This study addresses the underexplored challenge of modeling continuous player engagement in first-person shooter (FPS) game videos using pre-trained multimodal large language models (MLLMs). Method: Leveraging 80 minutes of annotated GameVibe gameplay footage, we conduct over 2,400 ablation experiments, integrating frame-level video sampling with textual instructions to construct multimodal prompts; temporal ground-truth smoothing and normalization are applied to enhance label reliability. Contribution/Results: To our knowledge, this is the first work to adapt MLLMs for fine-grained, continuous affective annotation—decoupling the impacts of model architecture, scale, modality fusion strategy, prompting design, and ground-truth processing. While MLLMs generally underperform human annotators in absolute accuracy, specific model-prompt combinations (e.g., GPT-4V with temporally augmented prompting) significantly outperform baselines in short-term trend prediction. We establish a reproducible, LLM-driven affective computing benchmark, revealing both fundamental limitations and promising opportunities for modeling dynamic, subjective user experience.

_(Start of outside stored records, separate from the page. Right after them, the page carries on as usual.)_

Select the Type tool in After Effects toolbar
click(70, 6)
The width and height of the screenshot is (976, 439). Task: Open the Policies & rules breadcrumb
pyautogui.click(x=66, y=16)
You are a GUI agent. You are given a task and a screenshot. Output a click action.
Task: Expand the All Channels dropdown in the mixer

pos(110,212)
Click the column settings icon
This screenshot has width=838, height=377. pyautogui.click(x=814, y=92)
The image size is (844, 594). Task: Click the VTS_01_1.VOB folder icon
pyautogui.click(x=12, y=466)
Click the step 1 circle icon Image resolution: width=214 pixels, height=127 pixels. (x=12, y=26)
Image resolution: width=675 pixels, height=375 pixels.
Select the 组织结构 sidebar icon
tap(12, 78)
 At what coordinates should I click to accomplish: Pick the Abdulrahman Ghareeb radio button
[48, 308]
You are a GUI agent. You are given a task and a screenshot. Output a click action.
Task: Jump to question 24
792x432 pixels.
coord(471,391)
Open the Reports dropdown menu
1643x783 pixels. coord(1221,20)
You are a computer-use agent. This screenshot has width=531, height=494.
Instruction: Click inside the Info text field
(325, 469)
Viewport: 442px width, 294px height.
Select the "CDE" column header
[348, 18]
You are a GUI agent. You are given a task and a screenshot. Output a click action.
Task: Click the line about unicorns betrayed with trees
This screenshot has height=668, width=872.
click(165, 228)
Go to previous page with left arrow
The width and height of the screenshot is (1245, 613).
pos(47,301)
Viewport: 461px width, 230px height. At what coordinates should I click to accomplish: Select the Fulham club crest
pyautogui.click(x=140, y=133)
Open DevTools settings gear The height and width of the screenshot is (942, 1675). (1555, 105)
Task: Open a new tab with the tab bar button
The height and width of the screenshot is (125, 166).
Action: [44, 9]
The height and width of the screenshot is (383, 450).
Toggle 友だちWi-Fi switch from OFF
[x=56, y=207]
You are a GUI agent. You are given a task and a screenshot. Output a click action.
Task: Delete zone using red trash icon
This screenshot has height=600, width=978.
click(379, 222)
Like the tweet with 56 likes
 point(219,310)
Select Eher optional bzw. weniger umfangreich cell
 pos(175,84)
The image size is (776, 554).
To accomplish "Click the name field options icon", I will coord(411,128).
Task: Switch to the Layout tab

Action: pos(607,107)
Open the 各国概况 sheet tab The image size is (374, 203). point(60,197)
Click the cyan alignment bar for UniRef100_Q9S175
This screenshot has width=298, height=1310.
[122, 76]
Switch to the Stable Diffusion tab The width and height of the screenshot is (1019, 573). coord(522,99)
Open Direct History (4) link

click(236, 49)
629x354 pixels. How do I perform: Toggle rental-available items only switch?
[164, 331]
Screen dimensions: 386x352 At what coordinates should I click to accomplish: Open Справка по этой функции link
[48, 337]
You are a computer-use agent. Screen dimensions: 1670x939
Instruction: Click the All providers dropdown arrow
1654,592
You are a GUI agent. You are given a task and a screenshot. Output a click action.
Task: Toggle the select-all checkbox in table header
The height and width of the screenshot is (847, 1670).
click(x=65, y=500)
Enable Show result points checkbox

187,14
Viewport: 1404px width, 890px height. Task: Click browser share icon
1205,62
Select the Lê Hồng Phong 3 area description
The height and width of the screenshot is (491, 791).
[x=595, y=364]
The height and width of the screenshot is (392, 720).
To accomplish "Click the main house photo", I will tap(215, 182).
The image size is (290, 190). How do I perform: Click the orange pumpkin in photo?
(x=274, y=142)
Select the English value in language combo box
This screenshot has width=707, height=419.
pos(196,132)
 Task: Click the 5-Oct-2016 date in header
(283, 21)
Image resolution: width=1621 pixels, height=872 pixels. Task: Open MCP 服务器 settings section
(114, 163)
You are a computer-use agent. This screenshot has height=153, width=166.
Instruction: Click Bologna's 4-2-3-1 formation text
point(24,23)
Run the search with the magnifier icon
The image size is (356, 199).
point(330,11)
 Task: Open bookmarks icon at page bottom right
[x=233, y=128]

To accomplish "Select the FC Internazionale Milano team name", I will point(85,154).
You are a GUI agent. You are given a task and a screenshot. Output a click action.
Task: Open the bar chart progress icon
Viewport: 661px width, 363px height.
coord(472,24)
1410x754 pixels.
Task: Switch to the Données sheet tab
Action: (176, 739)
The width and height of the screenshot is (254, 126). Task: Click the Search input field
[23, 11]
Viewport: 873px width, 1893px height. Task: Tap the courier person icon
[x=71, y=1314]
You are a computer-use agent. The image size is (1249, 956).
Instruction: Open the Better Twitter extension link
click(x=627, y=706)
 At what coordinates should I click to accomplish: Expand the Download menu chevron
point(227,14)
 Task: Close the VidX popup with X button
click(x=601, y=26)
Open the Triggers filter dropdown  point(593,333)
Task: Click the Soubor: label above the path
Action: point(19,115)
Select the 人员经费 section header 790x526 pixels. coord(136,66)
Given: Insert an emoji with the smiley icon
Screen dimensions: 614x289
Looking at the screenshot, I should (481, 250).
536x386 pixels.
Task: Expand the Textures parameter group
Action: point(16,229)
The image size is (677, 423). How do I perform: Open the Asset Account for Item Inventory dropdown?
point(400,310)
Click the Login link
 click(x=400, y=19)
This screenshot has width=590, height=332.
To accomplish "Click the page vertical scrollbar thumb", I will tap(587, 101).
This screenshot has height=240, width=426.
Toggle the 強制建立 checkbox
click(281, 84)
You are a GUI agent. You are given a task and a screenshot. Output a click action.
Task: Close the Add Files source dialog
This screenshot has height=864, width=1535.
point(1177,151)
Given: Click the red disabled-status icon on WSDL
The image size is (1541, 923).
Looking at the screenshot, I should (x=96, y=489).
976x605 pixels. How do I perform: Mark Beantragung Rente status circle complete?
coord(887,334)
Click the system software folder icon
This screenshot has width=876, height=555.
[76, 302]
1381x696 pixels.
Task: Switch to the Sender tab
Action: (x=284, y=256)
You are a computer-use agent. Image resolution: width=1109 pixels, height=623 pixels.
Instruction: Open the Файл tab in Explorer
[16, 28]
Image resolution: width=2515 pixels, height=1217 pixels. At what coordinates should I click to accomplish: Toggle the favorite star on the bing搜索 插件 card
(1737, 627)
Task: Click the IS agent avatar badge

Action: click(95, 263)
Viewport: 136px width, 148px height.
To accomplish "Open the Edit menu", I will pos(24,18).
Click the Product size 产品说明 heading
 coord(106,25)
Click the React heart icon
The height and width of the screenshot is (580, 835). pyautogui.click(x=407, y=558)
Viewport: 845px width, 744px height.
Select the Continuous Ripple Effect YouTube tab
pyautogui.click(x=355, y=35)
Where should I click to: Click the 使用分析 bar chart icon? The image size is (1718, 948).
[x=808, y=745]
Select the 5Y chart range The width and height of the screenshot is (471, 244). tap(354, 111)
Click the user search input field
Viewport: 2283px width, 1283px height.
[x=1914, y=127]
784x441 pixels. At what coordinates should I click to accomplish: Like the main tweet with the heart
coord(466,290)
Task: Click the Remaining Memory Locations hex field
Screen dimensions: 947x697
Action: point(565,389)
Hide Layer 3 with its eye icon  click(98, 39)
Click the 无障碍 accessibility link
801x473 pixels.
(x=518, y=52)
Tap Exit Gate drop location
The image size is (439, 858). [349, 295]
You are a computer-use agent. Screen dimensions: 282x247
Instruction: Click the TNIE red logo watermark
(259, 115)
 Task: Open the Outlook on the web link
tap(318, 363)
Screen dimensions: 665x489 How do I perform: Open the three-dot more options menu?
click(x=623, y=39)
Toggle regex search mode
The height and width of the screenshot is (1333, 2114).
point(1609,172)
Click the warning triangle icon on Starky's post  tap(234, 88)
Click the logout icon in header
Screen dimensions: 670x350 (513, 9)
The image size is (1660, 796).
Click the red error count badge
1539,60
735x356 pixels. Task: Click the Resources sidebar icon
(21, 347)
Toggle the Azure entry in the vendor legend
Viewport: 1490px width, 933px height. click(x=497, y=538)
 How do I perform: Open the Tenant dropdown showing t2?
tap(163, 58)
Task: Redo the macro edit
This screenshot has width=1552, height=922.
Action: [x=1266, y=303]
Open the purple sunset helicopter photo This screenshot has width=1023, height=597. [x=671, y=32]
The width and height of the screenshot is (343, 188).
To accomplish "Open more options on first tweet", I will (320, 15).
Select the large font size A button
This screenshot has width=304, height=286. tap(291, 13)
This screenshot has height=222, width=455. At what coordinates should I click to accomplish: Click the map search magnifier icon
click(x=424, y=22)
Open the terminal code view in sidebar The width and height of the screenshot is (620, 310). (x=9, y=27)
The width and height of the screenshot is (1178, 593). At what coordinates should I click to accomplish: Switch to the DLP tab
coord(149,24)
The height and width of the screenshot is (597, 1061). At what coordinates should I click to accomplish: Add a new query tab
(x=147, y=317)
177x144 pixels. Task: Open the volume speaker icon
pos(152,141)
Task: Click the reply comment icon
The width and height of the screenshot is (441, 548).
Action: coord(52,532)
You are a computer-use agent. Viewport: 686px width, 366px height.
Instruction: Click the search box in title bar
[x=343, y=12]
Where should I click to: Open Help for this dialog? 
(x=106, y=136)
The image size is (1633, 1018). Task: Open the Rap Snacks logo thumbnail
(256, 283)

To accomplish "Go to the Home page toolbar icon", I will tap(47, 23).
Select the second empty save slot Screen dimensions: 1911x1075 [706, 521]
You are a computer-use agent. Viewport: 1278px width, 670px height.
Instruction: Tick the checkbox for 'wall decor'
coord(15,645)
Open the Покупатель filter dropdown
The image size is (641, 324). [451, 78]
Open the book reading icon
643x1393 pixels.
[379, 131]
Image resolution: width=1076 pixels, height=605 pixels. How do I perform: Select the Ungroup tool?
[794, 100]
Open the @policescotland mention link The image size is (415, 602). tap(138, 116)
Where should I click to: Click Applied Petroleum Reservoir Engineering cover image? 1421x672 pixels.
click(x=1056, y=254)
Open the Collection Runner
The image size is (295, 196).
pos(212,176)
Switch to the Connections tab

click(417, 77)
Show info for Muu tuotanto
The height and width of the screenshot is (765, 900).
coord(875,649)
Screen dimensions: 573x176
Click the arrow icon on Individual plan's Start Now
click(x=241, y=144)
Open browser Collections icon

Can out-of-the-box pretrained Large Language Models (LLMs) detect human affect successfully when observing a video? To address this question, for the first time, we evaluate comprehensively the capacity of popular LLMs to annotate and successfully predict continuous affect annotations of videos when prompted by a sequence of text and video frames in a multimodal fashion. Particularly in this paper, we test LLMs' ability to correctly label changes of in-game engagement in 80 minutes of annotated videogame footage from 20 first-person shooter games of the GameVibe corpus. We run over 2,400 experiments to investigate the impact of LLM architecture, model size, input modality, prompting strategy, and ground truth processing method on engagement prediction. Our findings suggest that while LLMs rightfully claim human-like performance across multiple domains, they generally fall behind capturing continuous experience annotations provided by humans. We examine some of the underlying causes for the relatively poor overall performance, highlight the cases where LLMs exceed expectations, and draw a roadmap for the further exploration of automated emotion labelling via LLMs.